● **Text segment**
• • •

The syntax problems in high school CS

January 4, 2012 at 7:50 am 12 comments

This is a nice account of personal struggles with syntax getting in the way of playing with computer science ideas.  The stories are believable, about facing a course in Basic that was more about memorizing history, about a course in Pascal that made Basic seem simple in comparison, and about layers of languages leading to layers of complexity.  I also believe the idea that Scheme, with its minimal syntax, lets the learner forego memorizing “rules” of syntax.

However, I don’t buy the subtitle: “Simple language makes learning complex concepts easy.”  Simple language means that you don’t struggle with complex language.  Hard ideas in computer science are hard ideas.  Hard ideas in a complex language may be impossible for some students.  Hard ideas in a simple language means that you can focus on the right things–it’s easier, but I don’t buy that just the language alone makes complex CS ideas easy.

• • •

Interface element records
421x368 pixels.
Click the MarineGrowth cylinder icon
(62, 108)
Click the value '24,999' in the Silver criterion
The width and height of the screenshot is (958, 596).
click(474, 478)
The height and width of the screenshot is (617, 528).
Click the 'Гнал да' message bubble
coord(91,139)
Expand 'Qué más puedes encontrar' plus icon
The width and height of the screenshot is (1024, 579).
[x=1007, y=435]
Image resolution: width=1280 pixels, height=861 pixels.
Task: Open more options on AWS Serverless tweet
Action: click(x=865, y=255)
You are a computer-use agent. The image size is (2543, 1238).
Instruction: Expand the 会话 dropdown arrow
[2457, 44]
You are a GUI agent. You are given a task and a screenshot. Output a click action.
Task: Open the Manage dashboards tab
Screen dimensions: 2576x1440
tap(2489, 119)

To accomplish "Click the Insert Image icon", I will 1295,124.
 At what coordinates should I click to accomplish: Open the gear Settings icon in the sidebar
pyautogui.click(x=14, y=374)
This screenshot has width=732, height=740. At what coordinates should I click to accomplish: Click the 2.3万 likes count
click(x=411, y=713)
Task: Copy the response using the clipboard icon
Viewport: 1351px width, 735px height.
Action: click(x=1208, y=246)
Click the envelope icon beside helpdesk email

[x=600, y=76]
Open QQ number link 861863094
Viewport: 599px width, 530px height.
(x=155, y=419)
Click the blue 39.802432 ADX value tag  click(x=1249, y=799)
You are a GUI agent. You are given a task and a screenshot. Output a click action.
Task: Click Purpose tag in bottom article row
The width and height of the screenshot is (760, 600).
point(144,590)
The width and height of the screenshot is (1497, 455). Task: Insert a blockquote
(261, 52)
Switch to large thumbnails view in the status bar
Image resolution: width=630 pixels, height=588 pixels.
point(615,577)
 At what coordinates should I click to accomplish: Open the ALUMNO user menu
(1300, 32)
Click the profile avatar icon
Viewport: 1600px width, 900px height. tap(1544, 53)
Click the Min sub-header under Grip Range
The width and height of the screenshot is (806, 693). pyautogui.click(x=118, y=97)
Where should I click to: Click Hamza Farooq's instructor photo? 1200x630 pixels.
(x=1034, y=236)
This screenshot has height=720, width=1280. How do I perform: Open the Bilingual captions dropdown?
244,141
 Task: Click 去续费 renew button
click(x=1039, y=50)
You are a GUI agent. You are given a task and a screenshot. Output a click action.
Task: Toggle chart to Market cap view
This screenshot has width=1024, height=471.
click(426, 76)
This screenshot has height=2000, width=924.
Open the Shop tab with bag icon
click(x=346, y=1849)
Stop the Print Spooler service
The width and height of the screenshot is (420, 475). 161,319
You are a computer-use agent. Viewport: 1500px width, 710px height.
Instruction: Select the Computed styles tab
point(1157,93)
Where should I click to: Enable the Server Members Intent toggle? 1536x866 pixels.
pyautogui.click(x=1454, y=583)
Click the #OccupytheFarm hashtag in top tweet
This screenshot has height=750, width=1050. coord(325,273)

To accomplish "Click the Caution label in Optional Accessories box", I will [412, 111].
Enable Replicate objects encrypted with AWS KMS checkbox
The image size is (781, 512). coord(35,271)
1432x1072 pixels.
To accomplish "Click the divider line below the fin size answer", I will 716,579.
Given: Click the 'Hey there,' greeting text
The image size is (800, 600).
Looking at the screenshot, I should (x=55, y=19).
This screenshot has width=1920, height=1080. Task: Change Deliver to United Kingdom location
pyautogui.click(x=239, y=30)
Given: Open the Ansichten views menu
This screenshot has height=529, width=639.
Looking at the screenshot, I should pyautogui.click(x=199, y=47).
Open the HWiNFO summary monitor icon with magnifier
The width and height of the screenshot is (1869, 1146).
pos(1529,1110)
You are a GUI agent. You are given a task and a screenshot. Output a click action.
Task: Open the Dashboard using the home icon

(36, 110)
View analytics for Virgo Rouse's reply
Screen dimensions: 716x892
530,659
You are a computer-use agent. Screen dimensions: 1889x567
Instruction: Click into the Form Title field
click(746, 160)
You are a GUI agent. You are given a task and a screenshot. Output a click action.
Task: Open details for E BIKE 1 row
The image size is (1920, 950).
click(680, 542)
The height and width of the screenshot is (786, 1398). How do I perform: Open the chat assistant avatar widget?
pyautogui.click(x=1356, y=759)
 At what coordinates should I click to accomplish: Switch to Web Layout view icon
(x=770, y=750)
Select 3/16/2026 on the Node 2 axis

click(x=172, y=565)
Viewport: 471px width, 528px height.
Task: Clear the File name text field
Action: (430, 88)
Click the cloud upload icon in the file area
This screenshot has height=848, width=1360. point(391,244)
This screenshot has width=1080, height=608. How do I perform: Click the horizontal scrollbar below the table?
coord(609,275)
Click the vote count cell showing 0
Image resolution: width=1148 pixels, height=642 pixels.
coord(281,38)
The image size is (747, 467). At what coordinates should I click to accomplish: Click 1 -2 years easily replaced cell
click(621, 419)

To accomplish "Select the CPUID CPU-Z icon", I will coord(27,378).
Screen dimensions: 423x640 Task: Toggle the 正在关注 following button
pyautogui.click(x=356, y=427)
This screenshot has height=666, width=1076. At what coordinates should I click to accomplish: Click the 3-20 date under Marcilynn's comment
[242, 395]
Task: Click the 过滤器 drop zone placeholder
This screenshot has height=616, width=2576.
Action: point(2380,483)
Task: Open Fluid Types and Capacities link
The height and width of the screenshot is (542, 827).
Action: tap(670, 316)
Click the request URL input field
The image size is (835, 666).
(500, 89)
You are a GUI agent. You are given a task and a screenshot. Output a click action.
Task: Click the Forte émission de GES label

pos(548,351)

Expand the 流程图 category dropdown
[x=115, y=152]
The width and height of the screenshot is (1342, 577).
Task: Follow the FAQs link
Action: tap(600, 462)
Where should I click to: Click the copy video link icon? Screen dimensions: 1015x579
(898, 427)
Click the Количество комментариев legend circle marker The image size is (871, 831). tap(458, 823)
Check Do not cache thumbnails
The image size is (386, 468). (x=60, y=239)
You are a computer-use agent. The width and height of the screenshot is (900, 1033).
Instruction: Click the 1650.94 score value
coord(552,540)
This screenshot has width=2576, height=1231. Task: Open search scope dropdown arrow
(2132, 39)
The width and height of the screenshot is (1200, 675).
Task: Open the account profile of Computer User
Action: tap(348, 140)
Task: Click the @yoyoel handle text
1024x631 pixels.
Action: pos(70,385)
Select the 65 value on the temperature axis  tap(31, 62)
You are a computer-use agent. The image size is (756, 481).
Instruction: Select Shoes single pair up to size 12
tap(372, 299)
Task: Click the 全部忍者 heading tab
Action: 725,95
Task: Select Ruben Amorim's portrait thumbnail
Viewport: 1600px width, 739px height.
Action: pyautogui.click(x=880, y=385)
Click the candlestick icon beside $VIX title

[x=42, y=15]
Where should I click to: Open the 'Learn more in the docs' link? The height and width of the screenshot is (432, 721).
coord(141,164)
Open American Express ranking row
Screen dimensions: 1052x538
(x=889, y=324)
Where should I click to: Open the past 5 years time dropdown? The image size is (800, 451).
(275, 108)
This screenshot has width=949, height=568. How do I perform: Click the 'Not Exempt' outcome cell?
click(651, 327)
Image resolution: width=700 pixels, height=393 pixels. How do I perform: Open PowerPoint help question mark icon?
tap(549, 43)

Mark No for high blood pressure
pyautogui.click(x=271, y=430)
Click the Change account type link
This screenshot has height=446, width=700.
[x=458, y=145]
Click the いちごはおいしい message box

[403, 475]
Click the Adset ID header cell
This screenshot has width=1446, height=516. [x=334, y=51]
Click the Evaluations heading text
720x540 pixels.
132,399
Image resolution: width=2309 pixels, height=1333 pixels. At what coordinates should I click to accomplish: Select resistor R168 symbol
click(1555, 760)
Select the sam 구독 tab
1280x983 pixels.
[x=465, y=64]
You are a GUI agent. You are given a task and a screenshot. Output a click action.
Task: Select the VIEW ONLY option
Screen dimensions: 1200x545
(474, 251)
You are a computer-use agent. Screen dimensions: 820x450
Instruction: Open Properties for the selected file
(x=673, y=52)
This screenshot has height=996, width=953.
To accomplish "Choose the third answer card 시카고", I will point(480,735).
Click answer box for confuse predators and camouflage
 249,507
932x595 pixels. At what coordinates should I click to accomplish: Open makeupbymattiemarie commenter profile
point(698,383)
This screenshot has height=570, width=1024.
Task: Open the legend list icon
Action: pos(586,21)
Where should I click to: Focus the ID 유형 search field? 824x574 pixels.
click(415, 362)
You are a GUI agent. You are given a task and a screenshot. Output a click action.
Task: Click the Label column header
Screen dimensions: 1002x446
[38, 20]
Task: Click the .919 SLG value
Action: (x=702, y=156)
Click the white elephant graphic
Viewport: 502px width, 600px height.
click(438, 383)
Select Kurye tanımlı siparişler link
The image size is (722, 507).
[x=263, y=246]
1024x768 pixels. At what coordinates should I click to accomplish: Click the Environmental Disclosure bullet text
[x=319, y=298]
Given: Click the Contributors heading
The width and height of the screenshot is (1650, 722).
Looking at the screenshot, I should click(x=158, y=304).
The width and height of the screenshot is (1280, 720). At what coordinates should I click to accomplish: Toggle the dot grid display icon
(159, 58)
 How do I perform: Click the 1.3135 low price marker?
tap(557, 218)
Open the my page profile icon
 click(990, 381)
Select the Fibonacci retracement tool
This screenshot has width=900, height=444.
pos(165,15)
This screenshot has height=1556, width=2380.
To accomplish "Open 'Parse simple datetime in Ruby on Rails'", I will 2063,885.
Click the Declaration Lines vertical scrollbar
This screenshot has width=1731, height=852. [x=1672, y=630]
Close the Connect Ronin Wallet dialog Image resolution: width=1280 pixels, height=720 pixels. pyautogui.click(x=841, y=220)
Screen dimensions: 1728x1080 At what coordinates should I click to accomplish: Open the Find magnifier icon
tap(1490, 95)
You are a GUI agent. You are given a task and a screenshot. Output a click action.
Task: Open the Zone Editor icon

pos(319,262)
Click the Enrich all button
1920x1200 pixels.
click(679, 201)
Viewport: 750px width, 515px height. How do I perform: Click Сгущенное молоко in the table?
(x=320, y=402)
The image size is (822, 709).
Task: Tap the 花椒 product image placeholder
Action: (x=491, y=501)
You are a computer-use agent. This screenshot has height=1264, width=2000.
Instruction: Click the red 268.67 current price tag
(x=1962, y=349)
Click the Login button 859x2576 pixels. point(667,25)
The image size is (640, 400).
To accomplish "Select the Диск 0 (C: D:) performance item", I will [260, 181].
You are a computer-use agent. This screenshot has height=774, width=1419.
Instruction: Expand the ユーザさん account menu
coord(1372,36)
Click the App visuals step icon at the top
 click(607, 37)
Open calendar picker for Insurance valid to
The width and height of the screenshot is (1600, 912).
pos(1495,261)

• • •

● **Given instruction A**
Please set down the passage of the syntax post word for word, starting with "However, I don’t" and going on through "complex CS ideas easy.".
● **Given instruction B**
According to the syntax post, which language's minimal syntax lets the learner forego memorizing syntax rules?

● **Full output A**
However, I don’t buy the subtitle: “Simple language makes learning complex concepts easy.”  Simple language means that you don’t struggle with complex language.  Hard ideas in computer science are hard ideas.  Hard ideas in a complex language may be impossible for some students.  Hard ideas in a simple language means that you can focus on the right things–it’s easier, but I don’t buy that just the language alone makes complex CS ideas easy.

● **Full output B**
Scheme